EXERCISE DESCRIPTION>
Render the entries from the line containing "Where should I click to: Open Personal" down to the line containing "click(x=490, y=857)", both included, as a Markdown table with the columns Row and Line. Skip any blank lines.

Entries from a dataset
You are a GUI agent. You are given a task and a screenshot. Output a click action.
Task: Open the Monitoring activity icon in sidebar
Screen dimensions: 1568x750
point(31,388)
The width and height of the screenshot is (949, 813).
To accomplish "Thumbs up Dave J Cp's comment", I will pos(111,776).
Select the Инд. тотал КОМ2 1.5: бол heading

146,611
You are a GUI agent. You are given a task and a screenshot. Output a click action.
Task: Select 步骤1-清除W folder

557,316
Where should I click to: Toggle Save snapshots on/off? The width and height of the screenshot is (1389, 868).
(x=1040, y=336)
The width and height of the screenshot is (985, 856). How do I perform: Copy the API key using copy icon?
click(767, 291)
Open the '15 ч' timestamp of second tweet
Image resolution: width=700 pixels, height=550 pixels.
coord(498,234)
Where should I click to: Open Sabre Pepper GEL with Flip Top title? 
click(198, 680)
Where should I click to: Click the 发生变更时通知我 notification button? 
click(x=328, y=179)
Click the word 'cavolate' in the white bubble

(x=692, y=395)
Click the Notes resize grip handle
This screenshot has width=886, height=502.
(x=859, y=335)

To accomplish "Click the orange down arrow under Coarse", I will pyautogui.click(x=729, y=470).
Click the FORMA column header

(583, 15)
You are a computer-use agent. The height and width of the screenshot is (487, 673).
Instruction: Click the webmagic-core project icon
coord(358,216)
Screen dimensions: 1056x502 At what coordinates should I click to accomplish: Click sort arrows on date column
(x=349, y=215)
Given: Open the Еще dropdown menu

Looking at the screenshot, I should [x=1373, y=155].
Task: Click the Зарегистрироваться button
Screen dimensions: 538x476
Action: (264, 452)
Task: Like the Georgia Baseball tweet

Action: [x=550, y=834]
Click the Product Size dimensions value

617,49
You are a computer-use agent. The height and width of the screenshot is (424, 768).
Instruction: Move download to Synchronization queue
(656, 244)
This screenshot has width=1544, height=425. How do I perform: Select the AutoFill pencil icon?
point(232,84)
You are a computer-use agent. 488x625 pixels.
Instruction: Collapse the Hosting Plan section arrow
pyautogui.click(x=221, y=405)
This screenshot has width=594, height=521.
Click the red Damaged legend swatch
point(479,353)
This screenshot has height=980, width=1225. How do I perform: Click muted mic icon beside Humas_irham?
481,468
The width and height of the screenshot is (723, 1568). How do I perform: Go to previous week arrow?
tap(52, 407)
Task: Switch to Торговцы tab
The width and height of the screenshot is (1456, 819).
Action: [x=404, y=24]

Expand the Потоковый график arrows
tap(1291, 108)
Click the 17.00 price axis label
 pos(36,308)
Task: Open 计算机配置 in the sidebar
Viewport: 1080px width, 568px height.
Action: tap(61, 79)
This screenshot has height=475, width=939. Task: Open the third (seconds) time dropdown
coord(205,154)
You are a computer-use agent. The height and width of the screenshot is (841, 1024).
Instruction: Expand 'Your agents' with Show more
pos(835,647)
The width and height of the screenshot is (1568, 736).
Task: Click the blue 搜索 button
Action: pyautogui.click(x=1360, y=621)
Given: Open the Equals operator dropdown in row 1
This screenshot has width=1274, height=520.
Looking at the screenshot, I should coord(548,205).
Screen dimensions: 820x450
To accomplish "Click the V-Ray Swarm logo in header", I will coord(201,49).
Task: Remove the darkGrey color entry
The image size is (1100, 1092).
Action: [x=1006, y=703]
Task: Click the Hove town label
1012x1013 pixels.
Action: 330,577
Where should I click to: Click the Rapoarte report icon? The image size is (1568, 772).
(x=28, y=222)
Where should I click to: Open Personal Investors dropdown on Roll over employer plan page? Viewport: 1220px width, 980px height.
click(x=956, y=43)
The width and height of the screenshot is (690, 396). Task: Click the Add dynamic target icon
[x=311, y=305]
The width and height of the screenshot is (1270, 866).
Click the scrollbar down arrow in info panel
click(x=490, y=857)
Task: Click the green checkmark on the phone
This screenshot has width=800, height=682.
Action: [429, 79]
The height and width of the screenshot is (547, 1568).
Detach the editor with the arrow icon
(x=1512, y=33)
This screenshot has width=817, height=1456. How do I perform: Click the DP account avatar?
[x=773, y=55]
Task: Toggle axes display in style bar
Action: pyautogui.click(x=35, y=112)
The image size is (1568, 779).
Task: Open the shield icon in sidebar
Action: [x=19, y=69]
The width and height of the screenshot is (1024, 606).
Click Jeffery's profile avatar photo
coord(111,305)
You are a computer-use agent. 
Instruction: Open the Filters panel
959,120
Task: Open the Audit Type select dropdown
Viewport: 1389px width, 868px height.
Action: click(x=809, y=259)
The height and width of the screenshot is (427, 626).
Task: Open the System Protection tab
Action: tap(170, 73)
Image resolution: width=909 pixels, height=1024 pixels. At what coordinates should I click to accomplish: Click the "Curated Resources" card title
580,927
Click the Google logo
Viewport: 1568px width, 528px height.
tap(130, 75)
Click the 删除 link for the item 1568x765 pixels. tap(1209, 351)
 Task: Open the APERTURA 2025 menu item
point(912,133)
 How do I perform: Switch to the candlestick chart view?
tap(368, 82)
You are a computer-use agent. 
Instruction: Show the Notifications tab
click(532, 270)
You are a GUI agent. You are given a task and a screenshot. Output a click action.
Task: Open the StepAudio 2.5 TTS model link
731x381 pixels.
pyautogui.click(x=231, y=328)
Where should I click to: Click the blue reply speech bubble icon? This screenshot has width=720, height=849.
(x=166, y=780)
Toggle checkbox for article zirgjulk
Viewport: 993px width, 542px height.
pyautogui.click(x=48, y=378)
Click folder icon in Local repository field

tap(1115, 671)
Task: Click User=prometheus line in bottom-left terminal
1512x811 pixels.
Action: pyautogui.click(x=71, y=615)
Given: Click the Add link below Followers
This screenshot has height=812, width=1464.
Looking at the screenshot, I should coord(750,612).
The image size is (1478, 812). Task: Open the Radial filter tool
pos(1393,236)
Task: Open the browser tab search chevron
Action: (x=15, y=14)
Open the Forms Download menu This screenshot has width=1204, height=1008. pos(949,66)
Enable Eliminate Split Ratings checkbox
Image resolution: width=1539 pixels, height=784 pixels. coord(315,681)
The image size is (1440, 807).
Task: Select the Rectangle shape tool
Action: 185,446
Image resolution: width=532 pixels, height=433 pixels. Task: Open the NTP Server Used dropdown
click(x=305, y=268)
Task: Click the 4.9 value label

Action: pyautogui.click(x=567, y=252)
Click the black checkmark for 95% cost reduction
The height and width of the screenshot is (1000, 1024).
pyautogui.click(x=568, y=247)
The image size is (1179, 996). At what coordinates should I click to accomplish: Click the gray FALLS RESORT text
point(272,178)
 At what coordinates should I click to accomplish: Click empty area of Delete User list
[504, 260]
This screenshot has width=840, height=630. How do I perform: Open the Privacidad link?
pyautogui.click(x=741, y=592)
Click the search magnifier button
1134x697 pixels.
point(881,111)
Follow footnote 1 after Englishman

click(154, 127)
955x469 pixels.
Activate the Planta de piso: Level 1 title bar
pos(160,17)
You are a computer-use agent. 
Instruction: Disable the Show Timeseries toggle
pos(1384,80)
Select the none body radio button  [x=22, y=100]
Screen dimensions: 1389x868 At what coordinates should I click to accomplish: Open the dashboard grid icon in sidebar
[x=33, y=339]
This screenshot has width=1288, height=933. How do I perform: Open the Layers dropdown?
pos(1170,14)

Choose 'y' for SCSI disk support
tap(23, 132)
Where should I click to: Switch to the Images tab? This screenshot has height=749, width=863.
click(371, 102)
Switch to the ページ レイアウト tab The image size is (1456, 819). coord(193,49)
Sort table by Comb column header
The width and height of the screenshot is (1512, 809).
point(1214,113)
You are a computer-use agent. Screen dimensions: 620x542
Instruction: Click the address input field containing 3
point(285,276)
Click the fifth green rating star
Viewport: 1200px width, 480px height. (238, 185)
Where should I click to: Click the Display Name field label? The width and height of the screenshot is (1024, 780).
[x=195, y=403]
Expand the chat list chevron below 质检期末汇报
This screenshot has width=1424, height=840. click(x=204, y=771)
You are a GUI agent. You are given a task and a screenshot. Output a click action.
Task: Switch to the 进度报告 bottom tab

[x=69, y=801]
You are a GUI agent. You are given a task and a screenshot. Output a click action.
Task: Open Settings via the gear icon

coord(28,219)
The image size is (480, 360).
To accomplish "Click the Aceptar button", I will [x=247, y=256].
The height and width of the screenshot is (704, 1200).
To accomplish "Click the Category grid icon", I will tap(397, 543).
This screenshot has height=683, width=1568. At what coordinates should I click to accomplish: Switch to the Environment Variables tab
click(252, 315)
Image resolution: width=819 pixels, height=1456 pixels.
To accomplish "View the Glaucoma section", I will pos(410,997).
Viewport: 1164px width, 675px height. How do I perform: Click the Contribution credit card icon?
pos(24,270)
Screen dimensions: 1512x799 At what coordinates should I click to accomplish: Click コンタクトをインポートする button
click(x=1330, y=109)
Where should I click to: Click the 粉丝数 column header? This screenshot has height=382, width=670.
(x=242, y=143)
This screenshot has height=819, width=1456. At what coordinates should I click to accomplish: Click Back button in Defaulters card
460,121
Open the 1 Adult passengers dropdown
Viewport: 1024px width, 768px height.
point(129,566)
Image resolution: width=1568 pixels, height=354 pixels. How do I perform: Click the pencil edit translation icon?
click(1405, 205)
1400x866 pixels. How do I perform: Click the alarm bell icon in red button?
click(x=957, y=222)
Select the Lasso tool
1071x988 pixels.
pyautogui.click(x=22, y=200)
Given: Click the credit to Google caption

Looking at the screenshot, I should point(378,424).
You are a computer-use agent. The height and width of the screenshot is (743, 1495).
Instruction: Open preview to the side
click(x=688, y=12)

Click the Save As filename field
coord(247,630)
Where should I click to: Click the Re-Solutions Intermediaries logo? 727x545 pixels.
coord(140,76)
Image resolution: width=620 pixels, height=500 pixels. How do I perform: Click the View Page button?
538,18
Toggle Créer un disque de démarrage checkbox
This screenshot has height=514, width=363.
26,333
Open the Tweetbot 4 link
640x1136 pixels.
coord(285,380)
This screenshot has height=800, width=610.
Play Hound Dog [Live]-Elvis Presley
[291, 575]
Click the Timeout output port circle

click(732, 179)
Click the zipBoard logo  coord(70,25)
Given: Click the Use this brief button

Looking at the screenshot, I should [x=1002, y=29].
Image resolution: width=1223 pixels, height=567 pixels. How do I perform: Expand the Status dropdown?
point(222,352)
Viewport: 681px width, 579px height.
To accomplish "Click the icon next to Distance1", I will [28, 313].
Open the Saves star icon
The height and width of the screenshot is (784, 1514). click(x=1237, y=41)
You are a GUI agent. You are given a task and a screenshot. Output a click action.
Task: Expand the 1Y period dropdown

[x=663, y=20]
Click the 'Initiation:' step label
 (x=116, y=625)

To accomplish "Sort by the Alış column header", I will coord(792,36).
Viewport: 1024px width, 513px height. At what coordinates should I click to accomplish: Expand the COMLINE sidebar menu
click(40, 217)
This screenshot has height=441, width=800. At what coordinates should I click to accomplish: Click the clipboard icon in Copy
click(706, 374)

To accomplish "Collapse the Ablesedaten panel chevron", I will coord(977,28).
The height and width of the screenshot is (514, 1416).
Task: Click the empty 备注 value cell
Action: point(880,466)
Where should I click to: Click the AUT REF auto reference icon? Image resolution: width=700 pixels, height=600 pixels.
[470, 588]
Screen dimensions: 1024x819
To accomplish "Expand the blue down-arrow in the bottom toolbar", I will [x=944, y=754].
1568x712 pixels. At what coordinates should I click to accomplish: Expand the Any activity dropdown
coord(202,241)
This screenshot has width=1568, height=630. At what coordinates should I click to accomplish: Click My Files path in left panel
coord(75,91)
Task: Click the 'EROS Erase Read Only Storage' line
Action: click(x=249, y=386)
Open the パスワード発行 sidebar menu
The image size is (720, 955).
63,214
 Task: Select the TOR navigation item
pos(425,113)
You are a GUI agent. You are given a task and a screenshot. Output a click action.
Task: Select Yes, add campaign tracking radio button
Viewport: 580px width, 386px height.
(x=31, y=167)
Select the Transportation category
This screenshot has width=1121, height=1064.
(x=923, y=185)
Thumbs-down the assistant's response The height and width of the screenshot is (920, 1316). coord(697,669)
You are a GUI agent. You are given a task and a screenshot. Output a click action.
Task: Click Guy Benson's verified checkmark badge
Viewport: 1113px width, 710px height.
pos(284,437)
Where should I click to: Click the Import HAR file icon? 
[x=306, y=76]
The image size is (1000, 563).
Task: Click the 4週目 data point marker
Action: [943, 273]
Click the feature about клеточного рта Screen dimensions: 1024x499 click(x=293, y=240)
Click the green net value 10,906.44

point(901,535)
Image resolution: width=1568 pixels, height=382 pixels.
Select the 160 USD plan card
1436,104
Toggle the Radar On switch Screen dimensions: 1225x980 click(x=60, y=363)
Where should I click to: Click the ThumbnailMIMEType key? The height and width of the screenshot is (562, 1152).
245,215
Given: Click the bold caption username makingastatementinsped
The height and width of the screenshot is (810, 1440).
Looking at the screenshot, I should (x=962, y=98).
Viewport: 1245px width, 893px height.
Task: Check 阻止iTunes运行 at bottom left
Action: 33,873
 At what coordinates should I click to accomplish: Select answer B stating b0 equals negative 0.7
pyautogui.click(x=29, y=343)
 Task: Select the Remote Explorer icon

RESPONSE TO THIS EXERCISE>
| Row | Line |
|---|---|
| 1 | Where should I click to: Open Personal Investors dropdown on Roll over employer plan page? Viewport: 1220px width, 980px height. |
| 2 | click(x=956, y=43) |
| 3 | The width and height of the screenshot is (690, 396). Task: Click the Add dynamic target icon |
| 4 | [x=311, y=305] |
| 5 | The width and height of the screenshot is (1270, 866). |
| 6 | Click the scrollbar down arrow in info panel |
| 7 | click(x=490, y=857) |